Adapun rumusan tajdid yang resmi dari Muhammadiyah itu adalah sebagai berikut[7]:
Dari segi bahasa tajdid berarti pembaharuan, dan dari segi istilah, tajdid memiliki dua arti, yakni;
a. Pemurnian;
b. Peningkatan, pengembangan, modernisasi dan yang semakna dengannya.
Dalam arti “pemurnian” tajdid dimaksudkan sebagai pemeliharaan matan ajaran Islam yang berdasarkan dan bersumber kepada al-Qur’an dan As Sunnah Ash-Shohihah.
Dalam arti “peningkatan,pengembangan, modernisasi dan yang semakna dengannya”, tajdid dimaksudkan sebagai penafsiran, pengamalan, dan perwujudan ajaran Islam dengan tetap berpegang teguh kepada Al-Qur’an dan As-Sunnah.
Untuk melakukan tajdid dalam kedua pengertian istilah tersebut, diperlukan aktualisasi akal pikiran yang cerdas dan fitri, serta akal budi yang bersih, yang dijiwai oleh ajaran Islam.Menurut perserikatan Muhammadiyah, tajdid merupakan salah satu watak dari ajaran Islam.
Rumusan tajdid di atas mengisyaratkan, bahwa dalam Muhammadiyah ijitihad dapat dilakukan terhadap peristiwa atau kasus yang tidak terdapat secara eksplisit dalam sumber utama ajaran islam, al-Qur’an dan hadits; dan terhadap kasus yang terdapat dalam kedua sumber itu. Ijtihad dalam pembentukannya yang kedua dilakukan dengan cara menafsirkan kembali Al-Qur’an dan hadist sesuai dengan kondisi masyarakat sekarang ini. Pada prinsipnya bagi Muhammadiyah akal mempunyai peranan dalam memahami Al-Qur’an dan Hadist. Namun kata-kata “yang dijiwai ajaran Islam” memberi kesan bahwa akal cukup terbatas dalam menyelesaikan masalah-masalah yang timbul sekarang ini, dan akal juga terbatas dalam memahami nash Al-Qur’an dan hadist. Dengan demikian dapat dikatakan, bahwa jika pemahaman akal berbeda dengan kehendak zhahir nash, maka kehendak nash harus didahulukan dari pada pemahaman akal. Prinsip ini jelas berbeda dengan prinsip yang diyakini oleh Muhammad Abduh. Menurut yang disebut terakhir ini, akal harus didahulukan dari arti zhahir nash, jika terdapat pertentangan diantara keduanya[8]. Artinya, nash itu harus dicari interprestasinya sehingga sesuai dengan pemahaman akal.

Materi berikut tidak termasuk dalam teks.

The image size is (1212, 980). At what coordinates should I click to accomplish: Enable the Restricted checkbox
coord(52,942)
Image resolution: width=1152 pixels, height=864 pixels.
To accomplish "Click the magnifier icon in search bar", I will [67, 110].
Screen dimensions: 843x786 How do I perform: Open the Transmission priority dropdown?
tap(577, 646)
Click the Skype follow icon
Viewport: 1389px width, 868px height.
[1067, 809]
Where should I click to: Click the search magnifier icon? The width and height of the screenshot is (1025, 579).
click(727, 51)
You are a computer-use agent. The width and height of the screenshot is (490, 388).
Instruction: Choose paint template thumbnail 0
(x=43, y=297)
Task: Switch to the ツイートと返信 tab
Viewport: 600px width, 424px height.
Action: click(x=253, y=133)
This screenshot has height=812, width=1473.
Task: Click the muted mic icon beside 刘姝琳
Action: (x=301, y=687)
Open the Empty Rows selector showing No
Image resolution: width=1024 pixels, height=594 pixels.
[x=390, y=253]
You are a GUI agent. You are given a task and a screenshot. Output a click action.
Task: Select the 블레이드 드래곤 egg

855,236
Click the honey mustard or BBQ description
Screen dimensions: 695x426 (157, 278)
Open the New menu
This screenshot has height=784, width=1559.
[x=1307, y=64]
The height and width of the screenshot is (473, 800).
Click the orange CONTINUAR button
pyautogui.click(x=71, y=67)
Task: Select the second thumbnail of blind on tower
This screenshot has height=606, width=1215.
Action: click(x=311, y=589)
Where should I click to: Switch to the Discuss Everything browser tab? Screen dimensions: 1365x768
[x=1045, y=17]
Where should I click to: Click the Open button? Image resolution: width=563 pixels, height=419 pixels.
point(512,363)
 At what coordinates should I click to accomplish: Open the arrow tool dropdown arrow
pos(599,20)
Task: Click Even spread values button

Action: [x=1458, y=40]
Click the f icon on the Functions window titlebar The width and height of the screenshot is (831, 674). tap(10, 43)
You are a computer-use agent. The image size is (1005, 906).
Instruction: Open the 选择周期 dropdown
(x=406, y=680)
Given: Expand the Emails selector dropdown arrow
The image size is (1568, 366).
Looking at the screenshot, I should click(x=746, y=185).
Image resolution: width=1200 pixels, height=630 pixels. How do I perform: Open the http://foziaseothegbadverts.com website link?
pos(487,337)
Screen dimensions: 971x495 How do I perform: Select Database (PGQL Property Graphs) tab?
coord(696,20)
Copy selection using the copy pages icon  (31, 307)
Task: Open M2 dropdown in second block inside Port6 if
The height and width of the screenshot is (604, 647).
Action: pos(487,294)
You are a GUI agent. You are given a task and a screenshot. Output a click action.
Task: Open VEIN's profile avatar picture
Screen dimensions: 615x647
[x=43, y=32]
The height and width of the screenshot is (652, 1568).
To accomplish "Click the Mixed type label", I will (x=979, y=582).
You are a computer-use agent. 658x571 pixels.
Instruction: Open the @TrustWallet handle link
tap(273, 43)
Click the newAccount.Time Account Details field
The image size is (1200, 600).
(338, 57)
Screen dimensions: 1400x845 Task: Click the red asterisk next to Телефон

Untuk memahami lebih jelas hakikat tajdid dalam Muhammadiyah, perlu diperhatikan pemikiran tokoh-tokoh Muhammadiyah yang terlibat langsung dalam pembahasan masalah tajdid pada forum muktamar tarjih XXII itu. Dari rangkaian pemikiran itu diharapkan dapat dilihat karakteristik atau hakikat ijtihad dalam Muhammadiyah.
Amin Rais, Ketua Majelis Tabligh PP Muhammadiyah periode 1985-1990, pada dasarnya menerima upaya kontekstualisasi ajaran Islam. Upaya itu menurutnya, harus tetap bersumber kepada al-Qur’an dan Hadist. Artinya ayat-ayat al-Qur’an dan hadist dapat dipahami sesuai dengan konteks dimana umat Islam itu berada. Tetapi ia tidak setju kalau “sebuah hukum yang sudah qat’i dalam al-Qur’an disesuaikan dengan praktek masyarakat modern”[9]. Sementara itu Mukti Ali, dalam prasarannya di forum muktamar tarjih, menyetujui sepenuhnya upaya kontekstualisasi ajaran Islam. Ia menyatakan, untuk menghadapi dunia yang serba berubah ini “teks”al-Qur’an dan Hadist harus dipahami dengan memperhatikan keadaan disekitarnya, konteks. Itulah yang dimaksud memahami agama Islam secara kontekstual.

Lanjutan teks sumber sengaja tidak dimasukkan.